UHN hospitals are participating in Canadian Blood Services' (CBS) Annual South Central Ontario Hospital Challenge until Sept. 5.

On average, UHN hospitals use up to 40,000 units of blood every year. The hospital challenge is designed to encourage employees to donate, helping CBS to reach their annual national average goal of 835,000 units of blood.

Dr. Jacob Pendergrast, a hematologist at Toronto General Hospital, spoke with UHN News to discuss what patients, family members and staff should know about donating blood.

  1. Regular blood donors tend to be healthier people overall.

    In the past, there have been reports of a number of health benefits associated with donating blood.  Donating blood can reduce both iron levels and blood viscosity (meaning your blood gets thinner), both of which are linked to a decreased risk of cancer, diabetes and cardiovascular disease. 

    However, Dr.
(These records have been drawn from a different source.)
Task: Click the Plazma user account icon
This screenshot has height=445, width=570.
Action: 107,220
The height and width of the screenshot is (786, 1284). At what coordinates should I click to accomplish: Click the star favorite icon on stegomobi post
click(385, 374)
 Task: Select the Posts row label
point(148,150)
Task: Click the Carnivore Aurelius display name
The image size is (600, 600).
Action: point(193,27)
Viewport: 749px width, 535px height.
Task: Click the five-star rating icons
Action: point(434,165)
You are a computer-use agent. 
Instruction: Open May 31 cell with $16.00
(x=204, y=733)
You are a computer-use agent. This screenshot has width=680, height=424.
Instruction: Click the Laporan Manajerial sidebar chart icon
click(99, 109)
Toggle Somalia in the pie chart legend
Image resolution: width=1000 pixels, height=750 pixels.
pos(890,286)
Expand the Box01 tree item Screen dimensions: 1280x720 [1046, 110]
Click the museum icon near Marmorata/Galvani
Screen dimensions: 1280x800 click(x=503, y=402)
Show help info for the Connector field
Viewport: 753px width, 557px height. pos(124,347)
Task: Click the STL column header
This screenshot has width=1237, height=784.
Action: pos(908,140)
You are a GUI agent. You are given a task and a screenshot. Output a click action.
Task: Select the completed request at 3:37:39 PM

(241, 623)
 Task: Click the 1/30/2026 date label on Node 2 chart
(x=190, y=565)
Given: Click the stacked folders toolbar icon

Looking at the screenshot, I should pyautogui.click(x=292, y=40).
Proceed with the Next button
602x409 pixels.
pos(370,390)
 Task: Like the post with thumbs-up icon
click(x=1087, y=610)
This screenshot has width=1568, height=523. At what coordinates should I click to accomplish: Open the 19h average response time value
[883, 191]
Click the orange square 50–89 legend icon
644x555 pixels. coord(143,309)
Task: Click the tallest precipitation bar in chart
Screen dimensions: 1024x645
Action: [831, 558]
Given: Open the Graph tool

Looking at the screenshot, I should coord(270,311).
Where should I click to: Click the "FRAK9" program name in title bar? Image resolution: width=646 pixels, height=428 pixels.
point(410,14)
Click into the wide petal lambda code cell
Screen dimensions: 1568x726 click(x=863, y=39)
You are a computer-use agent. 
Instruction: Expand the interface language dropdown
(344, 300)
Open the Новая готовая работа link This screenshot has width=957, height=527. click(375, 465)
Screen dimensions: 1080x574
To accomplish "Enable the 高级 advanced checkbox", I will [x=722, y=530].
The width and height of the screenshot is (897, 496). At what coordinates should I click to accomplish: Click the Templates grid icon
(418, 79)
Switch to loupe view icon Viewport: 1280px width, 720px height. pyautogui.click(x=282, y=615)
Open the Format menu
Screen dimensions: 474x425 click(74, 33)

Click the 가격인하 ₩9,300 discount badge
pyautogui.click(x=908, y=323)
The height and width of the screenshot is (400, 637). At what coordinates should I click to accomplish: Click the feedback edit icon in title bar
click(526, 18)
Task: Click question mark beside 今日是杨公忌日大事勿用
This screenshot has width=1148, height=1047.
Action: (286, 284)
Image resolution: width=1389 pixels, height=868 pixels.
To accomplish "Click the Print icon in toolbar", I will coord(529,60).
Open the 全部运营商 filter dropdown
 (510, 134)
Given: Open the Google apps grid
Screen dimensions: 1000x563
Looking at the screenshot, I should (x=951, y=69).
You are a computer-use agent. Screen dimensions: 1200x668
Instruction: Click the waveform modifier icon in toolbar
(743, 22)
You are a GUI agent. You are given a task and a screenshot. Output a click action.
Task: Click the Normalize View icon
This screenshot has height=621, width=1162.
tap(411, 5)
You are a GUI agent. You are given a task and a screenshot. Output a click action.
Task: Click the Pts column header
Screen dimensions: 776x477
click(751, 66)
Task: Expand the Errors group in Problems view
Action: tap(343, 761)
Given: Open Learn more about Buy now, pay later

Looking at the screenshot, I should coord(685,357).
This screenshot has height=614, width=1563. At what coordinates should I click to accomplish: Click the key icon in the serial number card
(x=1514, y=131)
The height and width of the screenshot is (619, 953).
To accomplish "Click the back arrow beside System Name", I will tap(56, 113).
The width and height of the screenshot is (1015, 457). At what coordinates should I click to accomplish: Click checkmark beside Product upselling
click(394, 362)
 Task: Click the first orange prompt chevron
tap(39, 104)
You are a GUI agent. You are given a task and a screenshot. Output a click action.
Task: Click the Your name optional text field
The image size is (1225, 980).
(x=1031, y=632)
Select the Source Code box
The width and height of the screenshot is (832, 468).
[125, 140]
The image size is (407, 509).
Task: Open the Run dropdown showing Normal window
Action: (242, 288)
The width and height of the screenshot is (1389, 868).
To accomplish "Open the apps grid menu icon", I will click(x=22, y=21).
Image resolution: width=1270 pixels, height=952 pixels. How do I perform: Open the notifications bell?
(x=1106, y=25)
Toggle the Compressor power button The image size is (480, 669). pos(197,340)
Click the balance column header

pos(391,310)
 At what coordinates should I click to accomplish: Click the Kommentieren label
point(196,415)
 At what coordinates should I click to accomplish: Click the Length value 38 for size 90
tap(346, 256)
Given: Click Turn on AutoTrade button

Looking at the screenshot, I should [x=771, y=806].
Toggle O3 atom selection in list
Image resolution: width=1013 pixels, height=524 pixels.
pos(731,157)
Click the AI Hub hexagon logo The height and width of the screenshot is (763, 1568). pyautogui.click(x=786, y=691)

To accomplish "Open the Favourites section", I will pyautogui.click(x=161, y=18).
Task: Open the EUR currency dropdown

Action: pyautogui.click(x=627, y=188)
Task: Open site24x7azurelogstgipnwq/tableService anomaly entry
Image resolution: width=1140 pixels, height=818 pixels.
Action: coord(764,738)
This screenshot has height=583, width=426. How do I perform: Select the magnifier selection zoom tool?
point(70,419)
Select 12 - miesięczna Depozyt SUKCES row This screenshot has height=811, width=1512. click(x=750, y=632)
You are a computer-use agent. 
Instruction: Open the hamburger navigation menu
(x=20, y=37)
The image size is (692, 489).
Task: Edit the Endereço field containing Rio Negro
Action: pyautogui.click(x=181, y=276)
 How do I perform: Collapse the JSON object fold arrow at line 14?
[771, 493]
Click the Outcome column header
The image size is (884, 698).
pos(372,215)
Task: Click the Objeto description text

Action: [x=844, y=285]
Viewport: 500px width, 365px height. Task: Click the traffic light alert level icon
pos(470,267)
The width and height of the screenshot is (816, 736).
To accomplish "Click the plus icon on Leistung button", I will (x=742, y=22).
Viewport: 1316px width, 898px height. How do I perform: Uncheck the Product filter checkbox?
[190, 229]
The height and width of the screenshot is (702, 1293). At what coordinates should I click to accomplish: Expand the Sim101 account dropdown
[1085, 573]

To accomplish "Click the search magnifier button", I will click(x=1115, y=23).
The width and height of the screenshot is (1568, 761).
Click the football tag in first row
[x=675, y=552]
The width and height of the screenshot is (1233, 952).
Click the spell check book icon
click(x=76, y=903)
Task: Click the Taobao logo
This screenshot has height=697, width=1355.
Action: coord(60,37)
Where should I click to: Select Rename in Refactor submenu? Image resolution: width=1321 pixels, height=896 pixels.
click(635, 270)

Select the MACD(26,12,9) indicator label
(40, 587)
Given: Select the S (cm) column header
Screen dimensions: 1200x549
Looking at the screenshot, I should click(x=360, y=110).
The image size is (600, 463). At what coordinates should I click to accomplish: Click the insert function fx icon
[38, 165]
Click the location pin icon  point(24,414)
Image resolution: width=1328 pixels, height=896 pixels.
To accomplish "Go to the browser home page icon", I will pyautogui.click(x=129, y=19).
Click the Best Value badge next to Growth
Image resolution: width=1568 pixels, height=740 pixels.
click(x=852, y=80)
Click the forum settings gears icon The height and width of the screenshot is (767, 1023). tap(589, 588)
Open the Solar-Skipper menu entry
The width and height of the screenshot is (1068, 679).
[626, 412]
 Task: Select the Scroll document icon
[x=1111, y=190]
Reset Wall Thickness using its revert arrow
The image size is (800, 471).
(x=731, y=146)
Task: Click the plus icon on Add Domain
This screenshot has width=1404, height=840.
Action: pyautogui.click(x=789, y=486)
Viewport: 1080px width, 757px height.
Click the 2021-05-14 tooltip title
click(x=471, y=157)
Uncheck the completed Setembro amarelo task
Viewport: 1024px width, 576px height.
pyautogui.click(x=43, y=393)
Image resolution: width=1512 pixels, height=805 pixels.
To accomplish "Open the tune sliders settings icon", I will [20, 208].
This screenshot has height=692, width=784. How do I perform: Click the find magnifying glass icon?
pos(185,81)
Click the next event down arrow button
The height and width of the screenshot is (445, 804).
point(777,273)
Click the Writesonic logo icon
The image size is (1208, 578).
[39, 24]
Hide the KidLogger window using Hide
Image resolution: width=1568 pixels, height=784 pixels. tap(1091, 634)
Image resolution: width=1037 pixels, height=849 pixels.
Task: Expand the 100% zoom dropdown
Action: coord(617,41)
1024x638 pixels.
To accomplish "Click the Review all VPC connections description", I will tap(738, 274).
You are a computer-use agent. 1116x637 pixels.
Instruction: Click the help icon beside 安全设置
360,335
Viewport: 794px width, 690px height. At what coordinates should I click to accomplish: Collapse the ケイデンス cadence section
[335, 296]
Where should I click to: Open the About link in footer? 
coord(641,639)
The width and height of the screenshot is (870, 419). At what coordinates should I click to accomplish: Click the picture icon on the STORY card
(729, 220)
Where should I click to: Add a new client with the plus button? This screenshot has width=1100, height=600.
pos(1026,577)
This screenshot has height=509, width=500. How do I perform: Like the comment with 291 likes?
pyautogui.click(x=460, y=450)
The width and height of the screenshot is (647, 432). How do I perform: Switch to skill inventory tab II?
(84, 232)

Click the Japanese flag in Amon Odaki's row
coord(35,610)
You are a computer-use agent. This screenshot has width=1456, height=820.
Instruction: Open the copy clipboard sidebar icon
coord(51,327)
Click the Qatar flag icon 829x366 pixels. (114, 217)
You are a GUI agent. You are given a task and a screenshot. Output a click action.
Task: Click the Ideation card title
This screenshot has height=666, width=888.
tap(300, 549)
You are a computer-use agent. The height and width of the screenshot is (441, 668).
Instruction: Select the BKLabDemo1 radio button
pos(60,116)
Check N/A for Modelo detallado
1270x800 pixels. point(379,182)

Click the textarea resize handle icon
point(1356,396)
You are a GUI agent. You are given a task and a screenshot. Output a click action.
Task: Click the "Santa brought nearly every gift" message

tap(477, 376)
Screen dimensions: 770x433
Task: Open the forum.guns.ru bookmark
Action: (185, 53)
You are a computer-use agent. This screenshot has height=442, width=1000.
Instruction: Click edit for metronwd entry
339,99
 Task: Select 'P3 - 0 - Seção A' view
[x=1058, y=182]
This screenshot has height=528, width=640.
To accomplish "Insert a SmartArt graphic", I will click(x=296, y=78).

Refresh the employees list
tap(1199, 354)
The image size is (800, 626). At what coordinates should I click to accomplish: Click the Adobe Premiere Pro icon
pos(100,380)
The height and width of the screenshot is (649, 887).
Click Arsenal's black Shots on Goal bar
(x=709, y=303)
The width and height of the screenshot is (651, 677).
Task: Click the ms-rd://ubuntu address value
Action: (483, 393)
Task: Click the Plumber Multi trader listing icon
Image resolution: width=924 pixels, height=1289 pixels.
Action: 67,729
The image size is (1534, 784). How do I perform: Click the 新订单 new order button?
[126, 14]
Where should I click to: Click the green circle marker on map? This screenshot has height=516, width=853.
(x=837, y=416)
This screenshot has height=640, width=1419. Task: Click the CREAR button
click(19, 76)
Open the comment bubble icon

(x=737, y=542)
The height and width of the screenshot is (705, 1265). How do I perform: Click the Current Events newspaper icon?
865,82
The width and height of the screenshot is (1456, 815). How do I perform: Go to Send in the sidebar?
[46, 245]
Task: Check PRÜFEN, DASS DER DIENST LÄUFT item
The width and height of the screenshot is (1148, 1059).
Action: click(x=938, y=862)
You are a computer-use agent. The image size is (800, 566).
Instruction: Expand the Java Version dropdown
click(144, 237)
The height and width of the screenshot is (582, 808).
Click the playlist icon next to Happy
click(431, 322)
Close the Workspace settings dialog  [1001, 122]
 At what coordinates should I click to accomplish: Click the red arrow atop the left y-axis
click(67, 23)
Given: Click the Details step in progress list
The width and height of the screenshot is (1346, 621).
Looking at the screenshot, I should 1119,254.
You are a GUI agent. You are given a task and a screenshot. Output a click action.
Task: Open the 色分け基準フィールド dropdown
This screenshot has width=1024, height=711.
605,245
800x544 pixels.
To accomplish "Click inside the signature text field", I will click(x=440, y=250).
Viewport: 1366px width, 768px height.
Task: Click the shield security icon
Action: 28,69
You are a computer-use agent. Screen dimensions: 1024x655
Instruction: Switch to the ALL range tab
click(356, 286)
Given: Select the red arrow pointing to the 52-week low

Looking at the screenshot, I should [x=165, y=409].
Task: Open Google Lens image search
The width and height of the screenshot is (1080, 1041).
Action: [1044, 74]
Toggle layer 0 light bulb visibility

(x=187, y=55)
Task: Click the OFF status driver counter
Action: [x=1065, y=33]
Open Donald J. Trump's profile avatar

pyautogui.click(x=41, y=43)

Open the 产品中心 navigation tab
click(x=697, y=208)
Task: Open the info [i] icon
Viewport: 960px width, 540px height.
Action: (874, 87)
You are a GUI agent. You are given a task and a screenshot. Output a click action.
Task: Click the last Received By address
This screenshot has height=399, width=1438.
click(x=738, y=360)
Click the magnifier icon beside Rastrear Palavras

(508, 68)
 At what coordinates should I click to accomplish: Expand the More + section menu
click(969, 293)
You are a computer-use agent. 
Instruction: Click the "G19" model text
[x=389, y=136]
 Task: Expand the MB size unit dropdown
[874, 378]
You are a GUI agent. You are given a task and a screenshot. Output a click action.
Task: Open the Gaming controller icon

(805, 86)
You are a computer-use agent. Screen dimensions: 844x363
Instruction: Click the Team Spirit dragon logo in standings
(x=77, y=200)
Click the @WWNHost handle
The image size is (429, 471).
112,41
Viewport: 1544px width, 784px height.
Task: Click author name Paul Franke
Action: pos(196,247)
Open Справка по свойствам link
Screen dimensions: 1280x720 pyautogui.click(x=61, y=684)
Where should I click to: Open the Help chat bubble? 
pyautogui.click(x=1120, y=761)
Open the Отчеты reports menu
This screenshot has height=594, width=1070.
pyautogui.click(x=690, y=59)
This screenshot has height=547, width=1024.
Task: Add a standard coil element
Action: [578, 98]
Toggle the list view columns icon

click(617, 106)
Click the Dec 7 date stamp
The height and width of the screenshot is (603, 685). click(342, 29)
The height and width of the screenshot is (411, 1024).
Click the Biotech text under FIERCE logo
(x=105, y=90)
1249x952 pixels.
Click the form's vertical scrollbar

Pendergrast says it is more likely that regular blood donors tend to be healthier overall than the rest of the population.  Researchers have looked at other factors affecting overall health such as diet, exercise and how frequently donors visit their doctors, and found that for the most part donors identify as healthier people.

  2. Blood shortages happen more frequently around holidays.

    Summer time means summer vacations, but those weekends at the cottage can have a severe impact on the amount of blood available to patients who need it.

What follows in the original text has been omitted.